La justice nouvelle

16 février 2014 - 6e Dimanche du temps Ordinaire

 

Lectures bibliques
Si 15,16-21
Psaume 118,1-2.4-5.17-18.33-34

Heureux ceux qui marchent suivant la loi du Seigneur !
1 Co 2,6-10
Mt 5,17-37


    Après la proclamation des Béatitudes et l’invitation adressée aux disciples d’être le sel et la lumière du monde, Jésus nous porte au vif du Discours de la montagne où il relit d’abord le Décalogue. Le Décalogue n’est pas mentionné entièrement. En effet, Jésus opère une sélection à l’intérieur des Dix Paroles; il maintient seulement celles qui sont inhérentes au sang, au sexe et à la parole. Ensuite, il fait d’autres choix : la prohibition de l’adultère, le dépassement de la loi du talion et l’amour de l’ennemi. Ce dimanche-ci, nous verrons les quatre premières antithèses. Et dimanche prochain, les deux dernières.

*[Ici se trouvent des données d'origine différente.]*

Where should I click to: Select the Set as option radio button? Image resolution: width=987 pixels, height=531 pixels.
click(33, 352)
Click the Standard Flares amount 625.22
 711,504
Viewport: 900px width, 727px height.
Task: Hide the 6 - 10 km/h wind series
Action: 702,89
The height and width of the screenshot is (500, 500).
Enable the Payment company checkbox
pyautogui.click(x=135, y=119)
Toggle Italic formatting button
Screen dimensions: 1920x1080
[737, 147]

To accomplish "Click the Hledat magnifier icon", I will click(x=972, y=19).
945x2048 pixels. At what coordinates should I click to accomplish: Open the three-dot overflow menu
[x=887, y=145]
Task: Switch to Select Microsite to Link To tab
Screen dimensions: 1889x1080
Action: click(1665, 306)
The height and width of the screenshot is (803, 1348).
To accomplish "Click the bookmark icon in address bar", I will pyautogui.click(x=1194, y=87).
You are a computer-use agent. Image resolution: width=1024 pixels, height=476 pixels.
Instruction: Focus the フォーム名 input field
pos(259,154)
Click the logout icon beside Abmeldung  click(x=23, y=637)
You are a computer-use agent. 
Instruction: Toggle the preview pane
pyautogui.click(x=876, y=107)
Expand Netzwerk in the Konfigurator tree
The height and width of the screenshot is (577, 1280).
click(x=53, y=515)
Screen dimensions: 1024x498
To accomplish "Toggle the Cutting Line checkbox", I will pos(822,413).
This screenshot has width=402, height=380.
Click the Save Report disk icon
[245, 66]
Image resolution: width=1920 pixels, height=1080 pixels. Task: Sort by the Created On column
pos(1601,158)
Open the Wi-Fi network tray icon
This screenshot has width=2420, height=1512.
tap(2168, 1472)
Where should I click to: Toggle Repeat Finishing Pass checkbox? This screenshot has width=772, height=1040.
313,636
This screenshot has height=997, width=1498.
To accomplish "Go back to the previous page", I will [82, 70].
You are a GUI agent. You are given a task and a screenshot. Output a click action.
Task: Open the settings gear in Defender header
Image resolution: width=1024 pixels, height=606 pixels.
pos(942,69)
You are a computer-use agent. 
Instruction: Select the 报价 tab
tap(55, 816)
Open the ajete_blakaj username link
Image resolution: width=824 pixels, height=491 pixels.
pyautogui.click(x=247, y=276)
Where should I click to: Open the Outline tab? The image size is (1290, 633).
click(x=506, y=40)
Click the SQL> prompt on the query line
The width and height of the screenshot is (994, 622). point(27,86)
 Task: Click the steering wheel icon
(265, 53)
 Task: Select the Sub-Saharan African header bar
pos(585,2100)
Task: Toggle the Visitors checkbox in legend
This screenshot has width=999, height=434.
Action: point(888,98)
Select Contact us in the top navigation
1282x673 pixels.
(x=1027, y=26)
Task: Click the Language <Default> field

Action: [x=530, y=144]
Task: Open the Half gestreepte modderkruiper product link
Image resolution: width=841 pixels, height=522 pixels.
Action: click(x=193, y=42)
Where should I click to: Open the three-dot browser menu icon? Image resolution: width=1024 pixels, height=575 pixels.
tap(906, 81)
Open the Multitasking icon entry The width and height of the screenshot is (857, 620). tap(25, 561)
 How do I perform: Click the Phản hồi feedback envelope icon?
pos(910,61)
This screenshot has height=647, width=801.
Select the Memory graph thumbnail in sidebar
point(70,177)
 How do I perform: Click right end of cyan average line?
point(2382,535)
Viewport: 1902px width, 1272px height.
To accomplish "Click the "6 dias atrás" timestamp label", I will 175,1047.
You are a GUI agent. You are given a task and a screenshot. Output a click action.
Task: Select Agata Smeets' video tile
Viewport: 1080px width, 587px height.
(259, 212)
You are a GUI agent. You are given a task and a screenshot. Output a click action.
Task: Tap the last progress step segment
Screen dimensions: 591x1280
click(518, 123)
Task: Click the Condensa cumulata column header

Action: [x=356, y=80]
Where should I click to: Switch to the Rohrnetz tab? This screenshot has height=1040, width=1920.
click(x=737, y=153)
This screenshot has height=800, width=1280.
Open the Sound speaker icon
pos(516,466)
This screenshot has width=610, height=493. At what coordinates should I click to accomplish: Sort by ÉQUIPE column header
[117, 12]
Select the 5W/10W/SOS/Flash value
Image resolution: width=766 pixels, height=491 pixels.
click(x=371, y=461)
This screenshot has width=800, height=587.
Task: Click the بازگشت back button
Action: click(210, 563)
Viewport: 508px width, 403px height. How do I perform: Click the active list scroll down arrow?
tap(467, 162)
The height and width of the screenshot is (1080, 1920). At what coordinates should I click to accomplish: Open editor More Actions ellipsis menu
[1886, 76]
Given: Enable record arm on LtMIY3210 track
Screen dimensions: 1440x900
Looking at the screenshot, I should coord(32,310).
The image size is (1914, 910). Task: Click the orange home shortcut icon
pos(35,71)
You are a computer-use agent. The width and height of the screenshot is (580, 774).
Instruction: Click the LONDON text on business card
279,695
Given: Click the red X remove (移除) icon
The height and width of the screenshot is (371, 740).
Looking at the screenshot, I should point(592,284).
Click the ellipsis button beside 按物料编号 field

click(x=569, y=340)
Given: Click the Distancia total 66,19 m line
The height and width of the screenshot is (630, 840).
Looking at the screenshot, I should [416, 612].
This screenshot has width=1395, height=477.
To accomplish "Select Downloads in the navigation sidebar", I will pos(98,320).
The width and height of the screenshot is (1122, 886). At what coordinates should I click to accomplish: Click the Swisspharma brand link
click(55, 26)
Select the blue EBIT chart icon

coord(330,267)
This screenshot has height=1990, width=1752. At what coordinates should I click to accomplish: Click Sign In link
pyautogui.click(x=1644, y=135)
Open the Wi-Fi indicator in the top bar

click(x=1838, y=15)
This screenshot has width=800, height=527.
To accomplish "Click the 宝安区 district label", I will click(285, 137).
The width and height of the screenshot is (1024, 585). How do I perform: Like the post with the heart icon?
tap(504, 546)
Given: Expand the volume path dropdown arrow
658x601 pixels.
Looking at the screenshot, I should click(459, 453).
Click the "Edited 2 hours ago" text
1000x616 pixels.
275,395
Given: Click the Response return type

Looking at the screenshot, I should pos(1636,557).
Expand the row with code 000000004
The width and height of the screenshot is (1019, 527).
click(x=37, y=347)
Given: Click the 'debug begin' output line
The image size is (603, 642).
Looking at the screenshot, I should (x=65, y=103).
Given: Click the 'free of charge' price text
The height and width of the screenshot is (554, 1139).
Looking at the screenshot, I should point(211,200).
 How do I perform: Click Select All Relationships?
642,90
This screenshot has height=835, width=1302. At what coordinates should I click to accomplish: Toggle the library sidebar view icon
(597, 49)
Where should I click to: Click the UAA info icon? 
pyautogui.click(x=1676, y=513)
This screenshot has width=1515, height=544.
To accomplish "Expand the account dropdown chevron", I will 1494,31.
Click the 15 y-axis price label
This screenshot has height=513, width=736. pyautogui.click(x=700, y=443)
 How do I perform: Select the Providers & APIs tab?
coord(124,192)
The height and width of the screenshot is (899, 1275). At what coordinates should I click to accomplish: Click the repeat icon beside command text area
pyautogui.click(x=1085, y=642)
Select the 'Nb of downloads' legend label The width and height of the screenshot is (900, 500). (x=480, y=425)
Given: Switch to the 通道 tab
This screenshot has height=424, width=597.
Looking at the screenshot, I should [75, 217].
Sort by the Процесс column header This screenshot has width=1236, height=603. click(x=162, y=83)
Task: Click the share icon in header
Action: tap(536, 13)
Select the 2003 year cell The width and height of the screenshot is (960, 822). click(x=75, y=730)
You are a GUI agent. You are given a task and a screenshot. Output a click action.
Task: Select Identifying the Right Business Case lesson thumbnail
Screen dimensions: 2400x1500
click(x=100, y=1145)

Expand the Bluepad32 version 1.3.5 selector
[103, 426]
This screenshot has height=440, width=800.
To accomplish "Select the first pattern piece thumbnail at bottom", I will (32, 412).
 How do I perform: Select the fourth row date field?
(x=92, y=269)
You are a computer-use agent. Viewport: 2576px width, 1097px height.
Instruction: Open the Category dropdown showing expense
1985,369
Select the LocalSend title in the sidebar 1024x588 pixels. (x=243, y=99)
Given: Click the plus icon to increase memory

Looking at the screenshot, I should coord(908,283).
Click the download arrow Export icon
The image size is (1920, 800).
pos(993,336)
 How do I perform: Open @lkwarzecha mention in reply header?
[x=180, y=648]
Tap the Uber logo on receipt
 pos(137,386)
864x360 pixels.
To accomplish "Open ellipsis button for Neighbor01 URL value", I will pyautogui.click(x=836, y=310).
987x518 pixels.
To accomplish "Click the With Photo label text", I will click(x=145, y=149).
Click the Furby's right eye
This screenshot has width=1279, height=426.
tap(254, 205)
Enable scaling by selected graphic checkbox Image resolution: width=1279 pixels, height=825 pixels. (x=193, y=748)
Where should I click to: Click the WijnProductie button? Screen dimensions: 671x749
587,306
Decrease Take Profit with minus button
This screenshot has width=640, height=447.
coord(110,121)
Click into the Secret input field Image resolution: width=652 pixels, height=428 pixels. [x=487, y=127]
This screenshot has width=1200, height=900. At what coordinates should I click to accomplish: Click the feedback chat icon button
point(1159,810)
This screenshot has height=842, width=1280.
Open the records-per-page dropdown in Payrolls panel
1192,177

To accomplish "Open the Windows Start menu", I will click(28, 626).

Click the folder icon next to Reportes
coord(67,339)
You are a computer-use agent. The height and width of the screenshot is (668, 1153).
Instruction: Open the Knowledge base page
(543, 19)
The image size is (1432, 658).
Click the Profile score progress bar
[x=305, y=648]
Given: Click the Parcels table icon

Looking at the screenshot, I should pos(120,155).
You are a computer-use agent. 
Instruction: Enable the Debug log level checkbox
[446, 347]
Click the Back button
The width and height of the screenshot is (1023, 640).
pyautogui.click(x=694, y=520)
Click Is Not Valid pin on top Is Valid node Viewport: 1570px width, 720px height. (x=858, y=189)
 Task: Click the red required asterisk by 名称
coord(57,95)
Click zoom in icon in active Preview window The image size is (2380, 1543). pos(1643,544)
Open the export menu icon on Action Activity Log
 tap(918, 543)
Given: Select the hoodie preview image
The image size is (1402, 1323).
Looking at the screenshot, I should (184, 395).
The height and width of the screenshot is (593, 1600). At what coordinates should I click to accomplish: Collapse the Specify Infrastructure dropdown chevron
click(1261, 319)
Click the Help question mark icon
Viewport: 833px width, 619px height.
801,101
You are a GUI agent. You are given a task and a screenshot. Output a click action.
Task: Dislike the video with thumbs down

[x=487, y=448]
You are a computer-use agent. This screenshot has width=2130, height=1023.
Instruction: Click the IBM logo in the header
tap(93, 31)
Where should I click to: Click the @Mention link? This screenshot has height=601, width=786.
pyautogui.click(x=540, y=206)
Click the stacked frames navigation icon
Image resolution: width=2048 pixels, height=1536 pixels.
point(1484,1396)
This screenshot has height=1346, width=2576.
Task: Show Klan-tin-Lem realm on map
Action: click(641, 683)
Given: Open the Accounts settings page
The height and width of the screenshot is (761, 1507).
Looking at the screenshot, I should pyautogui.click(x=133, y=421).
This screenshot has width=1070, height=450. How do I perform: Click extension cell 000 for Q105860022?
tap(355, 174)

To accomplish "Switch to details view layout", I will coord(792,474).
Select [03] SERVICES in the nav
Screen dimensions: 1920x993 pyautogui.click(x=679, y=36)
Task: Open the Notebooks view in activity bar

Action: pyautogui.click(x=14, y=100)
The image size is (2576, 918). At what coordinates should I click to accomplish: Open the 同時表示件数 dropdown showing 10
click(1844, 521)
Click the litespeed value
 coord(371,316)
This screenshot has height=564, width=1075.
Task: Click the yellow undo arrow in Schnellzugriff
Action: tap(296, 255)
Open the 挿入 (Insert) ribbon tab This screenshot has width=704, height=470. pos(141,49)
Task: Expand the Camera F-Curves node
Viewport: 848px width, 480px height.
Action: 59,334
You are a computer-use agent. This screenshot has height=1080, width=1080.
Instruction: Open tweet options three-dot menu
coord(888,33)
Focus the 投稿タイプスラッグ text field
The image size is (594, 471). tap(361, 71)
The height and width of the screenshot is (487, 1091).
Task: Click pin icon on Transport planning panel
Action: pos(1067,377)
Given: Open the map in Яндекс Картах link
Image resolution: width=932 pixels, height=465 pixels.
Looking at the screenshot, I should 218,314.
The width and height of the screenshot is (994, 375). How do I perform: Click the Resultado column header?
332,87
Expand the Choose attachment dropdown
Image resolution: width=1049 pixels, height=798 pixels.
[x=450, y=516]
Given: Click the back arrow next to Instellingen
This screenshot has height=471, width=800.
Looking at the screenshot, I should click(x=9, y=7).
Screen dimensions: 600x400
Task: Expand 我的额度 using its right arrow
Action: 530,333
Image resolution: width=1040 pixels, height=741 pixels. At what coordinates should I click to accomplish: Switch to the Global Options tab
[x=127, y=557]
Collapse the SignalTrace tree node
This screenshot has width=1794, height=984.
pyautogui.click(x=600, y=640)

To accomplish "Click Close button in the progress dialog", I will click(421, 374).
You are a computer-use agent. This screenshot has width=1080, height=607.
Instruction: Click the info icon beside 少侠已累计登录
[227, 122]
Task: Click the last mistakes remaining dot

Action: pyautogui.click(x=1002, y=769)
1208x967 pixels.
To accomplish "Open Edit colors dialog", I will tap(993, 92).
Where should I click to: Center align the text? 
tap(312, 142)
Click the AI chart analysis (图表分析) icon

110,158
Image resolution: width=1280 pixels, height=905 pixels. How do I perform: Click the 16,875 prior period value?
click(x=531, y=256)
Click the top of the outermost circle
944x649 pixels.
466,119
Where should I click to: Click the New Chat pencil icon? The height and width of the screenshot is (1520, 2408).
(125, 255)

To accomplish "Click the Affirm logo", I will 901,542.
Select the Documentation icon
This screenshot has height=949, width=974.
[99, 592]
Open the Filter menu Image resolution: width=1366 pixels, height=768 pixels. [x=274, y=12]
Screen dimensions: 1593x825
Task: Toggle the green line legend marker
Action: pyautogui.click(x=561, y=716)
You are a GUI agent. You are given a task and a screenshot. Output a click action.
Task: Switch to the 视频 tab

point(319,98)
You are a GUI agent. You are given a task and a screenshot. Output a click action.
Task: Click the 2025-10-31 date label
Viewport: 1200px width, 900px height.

    Venu non pas pour abolir mais pour accomplir

    Dieu a révélé sa volonté à travers la Loi et les prophètes. En se situant dans cet horizon historico-salvifique, Jésus affirme que le sens de sa venue est de porter cette révélation à son accomplissement. Par conséquent, rien de la Loi et des prophètes n’est rejeté, mais en même temps, rien n’est simplement confirmé dans sa forme précédente. Jésus accomplit pleinement la promesse divine (Loi); non seulement, à travers lui, Dieu manifeste comment les humains doivent se comporter (prophètes). Mais comment devons-nous comprendre l’affirmation de Jésus : « Je suis venu pour accomplir pleinement »? En quoi cet « accomplissement » consiste-t-il? Comme l’a écrit finement Paul Beauchamp (1924-2001), «accomplir» ne signifie pas donner davantage mais faire jusqu’au fond. Jésus ne dépasse pas le Décalogue mais, précisément, son degré d’accomplissement tel qu’il était mis en œuvre par les scribes et les pharisiens. Mieux, il met devant ses interlocuteurs l’Origine même du Décalogue. La « source de la Loi est plus que la Loi. Maintenant, Jésus se présente du côté de la source » (P. Beauchamp). Et comme nous l’avons compris, cette source, c’est Dieu.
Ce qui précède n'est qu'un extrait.